WORK TO BE COMPLETED: What is needed is an exact copy of every record.

PROVIDED ENTRIES:
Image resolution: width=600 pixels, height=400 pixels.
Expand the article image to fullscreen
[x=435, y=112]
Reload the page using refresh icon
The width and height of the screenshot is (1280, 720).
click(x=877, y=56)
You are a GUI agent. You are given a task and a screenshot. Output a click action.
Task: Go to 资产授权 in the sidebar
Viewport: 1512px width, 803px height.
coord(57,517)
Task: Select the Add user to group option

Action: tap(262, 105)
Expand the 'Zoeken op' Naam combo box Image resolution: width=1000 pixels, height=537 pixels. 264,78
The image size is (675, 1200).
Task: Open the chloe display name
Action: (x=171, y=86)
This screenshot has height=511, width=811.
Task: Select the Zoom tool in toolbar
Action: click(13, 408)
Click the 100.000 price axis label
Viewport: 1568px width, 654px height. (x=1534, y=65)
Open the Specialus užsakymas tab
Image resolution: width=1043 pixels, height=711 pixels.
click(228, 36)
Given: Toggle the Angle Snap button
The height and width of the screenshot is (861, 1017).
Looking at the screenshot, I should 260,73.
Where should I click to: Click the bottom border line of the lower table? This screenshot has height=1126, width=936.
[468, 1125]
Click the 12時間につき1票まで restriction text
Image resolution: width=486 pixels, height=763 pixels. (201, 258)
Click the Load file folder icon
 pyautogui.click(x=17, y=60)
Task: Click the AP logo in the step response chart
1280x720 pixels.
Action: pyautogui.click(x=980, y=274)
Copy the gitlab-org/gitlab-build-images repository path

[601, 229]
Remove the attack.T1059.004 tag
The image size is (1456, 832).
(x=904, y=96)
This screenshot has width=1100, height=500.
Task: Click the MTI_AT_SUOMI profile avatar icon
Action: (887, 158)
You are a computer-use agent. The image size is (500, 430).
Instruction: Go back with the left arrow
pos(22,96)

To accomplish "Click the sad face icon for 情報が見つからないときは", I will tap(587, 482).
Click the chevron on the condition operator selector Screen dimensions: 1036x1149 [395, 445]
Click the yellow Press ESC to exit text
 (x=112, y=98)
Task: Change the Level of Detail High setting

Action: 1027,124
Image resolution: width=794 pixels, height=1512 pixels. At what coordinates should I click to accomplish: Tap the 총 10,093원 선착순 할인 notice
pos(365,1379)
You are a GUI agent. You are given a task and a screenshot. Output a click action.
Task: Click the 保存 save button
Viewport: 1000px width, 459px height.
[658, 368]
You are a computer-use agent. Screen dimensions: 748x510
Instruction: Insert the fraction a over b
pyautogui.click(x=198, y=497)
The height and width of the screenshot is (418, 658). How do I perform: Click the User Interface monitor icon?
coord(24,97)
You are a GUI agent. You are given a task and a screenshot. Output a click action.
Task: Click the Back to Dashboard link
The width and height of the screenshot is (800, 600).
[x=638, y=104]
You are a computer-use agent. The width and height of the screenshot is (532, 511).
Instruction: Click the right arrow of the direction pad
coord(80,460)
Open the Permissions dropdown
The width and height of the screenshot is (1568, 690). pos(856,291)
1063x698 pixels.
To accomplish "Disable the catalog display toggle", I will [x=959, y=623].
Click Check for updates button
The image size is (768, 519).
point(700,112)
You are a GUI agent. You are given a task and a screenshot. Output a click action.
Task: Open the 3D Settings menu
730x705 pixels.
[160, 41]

REPLY TO THE TASK:
Image resolution: width=600 pixels, height=400 pixels.
Expand the article image to fullscreen
[x=435, y=112]
Reload the page using refresh icon
The width and height of the screenshot is (1280, 720).
click(x=877, y=56)
You are a GUI agent. You are given a task and a screenshot. Output a click action.
Task: Go to 资产授权 in the sidebar
Viewport: 1512px width, 803px height.
coord(57,517)
Task: Select the Add user to group option

Action: tap(262, 105)
Expand the 'Zoeken op' Naam combo box Image resolution: width=1000 pixels, height=537 pixels. 264,78
The image size is (675, 1200).
Task: Open the chloe display name
Action: (x=171, y=86)
This screenshot has height=511, width=811.
Task: Select the Zoom tool in toolbar
Action: click(13, 408)
Click the 100.000 price axis label
Viewport: 1568px width, 654px height. (x=1534, y=65)
Open the Specialus užsakymas tab
Image resolution: width=1043 pixels, height=711 pixels.
click(228, 36)
Given: Toggle the Angle Snap button
The height and width of the screenshot is (861, 1017).
Looking at the screenshot, I should 260,73.
Where should I click to: Click the bottom border line of the lower table? This screenshot has height=1126, width=936.
[468, 1125]
Click the 12時間につき1票まで restriction text
Image resolution: width=486 pixels, height=763 pixels. (201, 258)
Click the Load file folder icon
 pyautogui.click(x=17, y=60)
Task: Click the AP logo in the step response chart
1280x720 pixels.
Action: pyautogui.click(x=980, y=274)
Copy the gitlab-org/gitlab-build-images repository path

[601, 229]
Remove the attack.T1059.004 tag
The image size is (1456, 832).
(x=904, y=96)
This screenshot has width=1100, height=500.
Task: Click the MTI_AT_SUOMI profile avatar icon
Action: (887, 158)
You are a computer-use agent. The image size is (500, 430).
Instruction: Go back with the left arrow
pos(22,96)

To accomplish "Click the sad face icon for 情報が見つからないときは", I will tap(587, 482).
Click the chevron on the condition operator selector Screen dimensions: 1036x1149 [395, 445]
Click the yellow Press ESC to exit text
 (x=112, y=98)
Task: Change the Level of Detail High setting

Action: 1027,124
Image resolution: width=794 pixels, height=1512 pixels. At what coordinates should I click to accomplish: Tap the 총 10,093원 선착순 할인 notice
pos(365,1379)
You are a GUI agent. You are given a task and a screenshot. Output a click action.
Task: Click the 保存 save button
Viewport: 1000px width, 459px height.
[658, 368]
You are a computer-use agent. Screen dimensions: 748x510
Instruction: Insert the fraction a over b
pyautogui.click(x=198, y=497)
The height and width of the screenshot is (418, 658). How do I perform: Click the User Interface monitor icon?
coord(24,97)
You are a GUI agent. You are given a task and a screenshot. Output a click action.
Task: Click the Back to Dashboard link
The width and height of the screenshot is (800, 600).
[x=638, y=104]
You are a computer-use agent. The width and height of the screenshot is (532, 511).
Instruction: Click the right arrow of the direction pad
coord(80,460)
Open the Permissions dropdown
The width and height of the screenshot is (1568, 690). pos(856,291)
1063x698 pixels.
To accomplish "Disable the catalog display toggle", I will [x=959, y=623].
Click Check for updates button
The image size is (768, 519).
point(700,112)
You are a GUI agent. You are given a task and a screenshot. Output a click action.
Task: Open the 3D Settings menu
730x705 pixels.
[160, 41]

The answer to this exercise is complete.